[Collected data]
+===+

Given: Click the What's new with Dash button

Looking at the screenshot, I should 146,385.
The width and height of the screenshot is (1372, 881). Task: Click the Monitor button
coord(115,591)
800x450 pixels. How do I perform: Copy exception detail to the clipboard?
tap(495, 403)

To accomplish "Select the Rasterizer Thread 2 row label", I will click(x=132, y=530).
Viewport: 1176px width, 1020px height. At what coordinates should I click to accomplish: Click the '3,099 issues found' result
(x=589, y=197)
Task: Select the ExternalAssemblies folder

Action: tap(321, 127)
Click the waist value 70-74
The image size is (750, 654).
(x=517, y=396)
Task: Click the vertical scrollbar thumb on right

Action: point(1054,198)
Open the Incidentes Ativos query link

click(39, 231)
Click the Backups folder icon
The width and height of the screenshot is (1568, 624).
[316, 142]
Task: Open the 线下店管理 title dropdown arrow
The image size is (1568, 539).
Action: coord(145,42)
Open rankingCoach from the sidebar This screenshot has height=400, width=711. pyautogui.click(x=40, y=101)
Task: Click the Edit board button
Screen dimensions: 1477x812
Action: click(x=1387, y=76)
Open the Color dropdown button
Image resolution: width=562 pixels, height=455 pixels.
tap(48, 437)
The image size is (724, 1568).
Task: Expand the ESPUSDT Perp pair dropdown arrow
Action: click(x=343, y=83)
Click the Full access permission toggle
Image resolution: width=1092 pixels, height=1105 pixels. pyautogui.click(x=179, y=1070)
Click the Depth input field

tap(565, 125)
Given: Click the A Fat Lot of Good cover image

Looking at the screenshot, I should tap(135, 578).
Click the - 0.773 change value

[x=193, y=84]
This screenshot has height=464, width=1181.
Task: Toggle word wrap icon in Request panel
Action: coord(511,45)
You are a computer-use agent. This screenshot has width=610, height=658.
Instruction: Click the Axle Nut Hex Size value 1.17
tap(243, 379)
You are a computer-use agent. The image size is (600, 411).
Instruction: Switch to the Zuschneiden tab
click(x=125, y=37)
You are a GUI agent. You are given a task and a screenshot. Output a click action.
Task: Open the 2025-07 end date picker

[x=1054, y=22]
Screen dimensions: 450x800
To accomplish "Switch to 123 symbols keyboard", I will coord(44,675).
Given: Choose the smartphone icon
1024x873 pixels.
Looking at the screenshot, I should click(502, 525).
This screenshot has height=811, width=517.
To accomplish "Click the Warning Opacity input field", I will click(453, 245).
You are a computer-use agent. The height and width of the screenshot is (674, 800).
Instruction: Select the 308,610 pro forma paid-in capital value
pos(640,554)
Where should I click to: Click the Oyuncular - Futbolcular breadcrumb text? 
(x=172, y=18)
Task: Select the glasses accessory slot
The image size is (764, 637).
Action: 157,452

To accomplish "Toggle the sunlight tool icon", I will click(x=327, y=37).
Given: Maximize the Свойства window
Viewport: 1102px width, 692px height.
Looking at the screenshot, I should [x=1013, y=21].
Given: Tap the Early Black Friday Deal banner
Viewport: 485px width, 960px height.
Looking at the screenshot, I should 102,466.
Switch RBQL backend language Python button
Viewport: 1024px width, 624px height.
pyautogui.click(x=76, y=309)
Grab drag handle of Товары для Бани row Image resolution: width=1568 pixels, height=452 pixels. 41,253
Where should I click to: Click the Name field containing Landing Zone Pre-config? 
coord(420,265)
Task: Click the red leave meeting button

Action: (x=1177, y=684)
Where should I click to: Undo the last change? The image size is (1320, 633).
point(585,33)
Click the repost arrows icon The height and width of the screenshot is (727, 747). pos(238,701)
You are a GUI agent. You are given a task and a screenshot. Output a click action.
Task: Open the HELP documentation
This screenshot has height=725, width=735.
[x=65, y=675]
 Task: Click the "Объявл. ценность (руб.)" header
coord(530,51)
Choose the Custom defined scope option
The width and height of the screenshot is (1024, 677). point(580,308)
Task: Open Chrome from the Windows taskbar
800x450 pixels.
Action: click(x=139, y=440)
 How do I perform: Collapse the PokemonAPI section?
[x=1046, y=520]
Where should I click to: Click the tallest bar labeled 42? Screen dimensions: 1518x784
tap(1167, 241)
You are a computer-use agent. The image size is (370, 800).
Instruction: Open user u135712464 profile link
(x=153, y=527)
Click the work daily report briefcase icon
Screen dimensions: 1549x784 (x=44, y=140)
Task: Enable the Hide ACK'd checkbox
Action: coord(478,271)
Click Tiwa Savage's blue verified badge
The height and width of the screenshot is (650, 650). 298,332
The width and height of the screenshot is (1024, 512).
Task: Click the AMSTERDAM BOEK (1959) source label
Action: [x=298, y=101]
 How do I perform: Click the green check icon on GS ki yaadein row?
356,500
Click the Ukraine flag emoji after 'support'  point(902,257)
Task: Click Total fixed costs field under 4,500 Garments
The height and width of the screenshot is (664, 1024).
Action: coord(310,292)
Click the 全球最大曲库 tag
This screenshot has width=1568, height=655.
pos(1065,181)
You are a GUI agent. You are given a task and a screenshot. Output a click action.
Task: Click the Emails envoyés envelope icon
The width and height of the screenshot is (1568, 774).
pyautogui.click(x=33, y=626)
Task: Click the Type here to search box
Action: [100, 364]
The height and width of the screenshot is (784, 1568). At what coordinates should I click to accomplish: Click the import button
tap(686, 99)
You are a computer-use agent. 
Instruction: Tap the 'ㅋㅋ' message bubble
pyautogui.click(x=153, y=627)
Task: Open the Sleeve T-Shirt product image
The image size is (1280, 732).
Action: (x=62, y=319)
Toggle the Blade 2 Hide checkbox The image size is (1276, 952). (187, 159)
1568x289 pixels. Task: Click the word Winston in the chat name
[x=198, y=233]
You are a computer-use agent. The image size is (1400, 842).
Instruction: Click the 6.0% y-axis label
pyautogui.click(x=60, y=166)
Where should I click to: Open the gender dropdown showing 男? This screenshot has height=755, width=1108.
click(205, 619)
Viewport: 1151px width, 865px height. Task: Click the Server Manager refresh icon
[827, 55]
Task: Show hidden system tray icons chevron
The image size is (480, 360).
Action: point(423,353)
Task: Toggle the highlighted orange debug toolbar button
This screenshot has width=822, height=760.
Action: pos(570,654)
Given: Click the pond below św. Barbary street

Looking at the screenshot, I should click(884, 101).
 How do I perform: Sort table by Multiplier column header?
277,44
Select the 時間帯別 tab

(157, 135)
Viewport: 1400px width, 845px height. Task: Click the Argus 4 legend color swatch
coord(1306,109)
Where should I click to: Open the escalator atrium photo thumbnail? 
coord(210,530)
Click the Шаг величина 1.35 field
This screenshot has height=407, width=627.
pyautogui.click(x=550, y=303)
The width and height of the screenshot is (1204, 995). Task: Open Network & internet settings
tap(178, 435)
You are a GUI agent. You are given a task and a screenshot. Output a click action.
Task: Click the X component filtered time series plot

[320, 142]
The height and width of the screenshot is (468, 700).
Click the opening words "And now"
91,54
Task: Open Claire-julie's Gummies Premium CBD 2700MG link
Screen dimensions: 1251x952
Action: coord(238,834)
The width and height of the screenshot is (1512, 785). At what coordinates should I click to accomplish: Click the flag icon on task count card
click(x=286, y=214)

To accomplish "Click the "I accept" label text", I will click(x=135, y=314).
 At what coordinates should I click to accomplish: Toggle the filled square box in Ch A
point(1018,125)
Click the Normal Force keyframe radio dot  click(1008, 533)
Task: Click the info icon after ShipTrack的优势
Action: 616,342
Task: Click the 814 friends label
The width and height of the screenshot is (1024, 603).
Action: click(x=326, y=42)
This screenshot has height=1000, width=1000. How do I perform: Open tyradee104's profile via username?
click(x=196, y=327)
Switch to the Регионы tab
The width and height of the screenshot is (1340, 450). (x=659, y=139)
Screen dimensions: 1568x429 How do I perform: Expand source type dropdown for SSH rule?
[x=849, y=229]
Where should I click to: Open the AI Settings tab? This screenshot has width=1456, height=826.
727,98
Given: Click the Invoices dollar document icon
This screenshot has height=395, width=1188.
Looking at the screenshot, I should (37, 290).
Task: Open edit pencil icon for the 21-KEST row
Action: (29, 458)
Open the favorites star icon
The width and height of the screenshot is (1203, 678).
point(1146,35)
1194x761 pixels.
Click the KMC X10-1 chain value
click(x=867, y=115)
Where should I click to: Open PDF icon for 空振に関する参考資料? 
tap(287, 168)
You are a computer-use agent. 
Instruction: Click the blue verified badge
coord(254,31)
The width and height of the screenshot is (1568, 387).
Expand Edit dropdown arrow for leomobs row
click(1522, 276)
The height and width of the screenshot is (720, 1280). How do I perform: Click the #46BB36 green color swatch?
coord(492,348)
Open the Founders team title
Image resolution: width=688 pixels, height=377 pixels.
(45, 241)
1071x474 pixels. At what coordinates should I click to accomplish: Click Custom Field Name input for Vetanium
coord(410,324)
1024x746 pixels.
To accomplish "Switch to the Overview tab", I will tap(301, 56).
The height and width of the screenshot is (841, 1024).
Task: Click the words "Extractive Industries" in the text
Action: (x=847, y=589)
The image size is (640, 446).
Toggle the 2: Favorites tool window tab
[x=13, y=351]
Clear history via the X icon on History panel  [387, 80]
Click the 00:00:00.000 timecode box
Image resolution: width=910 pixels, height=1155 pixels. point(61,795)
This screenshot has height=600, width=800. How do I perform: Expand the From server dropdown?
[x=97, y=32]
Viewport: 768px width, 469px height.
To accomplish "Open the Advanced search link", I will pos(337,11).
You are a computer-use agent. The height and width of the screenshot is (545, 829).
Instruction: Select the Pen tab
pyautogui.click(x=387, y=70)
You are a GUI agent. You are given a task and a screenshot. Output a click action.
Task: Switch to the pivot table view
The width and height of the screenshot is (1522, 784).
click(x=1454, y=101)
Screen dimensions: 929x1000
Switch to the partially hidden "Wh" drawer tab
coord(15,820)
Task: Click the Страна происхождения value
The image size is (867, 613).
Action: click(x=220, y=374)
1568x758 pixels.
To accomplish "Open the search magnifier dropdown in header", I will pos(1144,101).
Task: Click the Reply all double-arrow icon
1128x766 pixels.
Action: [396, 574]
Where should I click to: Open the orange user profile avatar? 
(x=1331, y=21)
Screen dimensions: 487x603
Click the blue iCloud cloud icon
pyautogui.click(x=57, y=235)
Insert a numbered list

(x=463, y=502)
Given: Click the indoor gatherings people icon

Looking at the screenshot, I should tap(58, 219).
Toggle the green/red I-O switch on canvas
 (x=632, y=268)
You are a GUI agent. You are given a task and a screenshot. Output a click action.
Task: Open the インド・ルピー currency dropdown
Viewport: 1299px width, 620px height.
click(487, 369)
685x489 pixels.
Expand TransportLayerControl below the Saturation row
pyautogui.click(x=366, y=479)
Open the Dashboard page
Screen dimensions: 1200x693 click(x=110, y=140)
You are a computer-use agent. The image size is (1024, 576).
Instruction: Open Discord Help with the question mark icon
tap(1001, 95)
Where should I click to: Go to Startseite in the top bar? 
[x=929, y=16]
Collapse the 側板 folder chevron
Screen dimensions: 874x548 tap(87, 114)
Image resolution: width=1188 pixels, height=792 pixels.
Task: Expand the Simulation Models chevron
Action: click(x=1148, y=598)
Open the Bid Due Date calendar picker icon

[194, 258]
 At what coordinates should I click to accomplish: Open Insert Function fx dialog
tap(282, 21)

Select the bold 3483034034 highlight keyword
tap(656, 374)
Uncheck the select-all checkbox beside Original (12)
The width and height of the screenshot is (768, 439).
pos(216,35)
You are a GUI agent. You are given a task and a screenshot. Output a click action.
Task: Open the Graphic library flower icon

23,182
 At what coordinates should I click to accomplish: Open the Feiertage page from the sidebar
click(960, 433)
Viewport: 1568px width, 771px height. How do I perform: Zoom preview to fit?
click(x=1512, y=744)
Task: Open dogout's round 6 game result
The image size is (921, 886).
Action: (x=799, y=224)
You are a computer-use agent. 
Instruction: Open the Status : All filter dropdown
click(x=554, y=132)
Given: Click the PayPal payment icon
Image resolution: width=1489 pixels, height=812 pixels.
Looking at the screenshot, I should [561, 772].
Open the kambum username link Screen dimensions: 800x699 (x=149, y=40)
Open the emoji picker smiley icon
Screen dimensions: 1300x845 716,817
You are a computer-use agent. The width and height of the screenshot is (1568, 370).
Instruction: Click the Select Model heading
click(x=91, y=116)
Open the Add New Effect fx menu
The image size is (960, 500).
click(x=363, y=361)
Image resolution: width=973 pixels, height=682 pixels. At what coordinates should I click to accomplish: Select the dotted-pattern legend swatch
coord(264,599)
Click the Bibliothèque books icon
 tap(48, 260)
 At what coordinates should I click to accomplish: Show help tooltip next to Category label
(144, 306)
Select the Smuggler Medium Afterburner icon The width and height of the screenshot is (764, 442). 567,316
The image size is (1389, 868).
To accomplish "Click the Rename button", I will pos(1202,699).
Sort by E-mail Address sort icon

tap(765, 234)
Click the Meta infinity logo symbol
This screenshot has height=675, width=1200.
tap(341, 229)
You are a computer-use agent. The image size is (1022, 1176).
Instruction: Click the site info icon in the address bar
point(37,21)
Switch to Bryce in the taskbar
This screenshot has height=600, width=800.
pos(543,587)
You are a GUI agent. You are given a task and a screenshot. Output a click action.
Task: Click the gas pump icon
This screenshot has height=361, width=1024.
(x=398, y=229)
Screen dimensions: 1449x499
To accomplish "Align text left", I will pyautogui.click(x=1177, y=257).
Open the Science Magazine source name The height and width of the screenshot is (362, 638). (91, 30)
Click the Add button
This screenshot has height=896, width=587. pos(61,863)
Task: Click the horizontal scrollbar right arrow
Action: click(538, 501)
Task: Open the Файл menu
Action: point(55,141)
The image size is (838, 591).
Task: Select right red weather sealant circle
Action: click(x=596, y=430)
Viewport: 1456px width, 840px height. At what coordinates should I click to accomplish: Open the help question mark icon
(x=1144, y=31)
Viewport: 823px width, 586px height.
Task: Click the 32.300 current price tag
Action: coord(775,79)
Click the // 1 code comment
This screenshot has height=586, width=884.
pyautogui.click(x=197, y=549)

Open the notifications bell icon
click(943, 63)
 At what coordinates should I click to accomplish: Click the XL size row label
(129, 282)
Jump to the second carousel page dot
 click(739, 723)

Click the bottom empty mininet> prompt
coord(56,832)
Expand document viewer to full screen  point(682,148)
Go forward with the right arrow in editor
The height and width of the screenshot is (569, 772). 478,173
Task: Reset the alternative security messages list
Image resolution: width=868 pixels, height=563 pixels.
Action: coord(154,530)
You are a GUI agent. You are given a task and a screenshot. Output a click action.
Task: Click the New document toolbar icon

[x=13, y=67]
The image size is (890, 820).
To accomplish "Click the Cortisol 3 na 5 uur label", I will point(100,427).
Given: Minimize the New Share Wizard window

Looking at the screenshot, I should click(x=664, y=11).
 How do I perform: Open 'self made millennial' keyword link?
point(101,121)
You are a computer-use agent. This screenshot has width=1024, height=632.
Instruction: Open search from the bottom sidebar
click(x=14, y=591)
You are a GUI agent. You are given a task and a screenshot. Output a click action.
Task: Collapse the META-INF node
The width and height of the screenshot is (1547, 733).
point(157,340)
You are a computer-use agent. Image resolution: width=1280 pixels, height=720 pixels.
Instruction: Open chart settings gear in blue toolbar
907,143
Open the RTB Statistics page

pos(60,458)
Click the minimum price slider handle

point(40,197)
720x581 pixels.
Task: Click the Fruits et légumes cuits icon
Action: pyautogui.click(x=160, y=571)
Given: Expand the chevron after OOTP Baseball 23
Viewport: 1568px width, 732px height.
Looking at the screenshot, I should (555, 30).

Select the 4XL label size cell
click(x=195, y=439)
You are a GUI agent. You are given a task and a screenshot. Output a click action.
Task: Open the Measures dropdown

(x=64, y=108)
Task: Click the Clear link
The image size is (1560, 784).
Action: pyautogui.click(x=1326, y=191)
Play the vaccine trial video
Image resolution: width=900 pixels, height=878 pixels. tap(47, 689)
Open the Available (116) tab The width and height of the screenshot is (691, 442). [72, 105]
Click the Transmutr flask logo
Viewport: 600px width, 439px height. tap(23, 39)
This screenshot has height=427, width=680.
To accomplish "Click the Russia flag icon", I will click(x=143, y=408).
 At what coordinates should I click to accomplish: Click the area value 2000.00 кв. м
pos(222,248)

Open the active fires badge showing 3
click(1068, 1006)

+===+

What is expected: Search the entries for "Clear" and show every line that has it.

Problem solution:
Clear history via the X icon on History panel  [387, 80]
Task: Click the Clear link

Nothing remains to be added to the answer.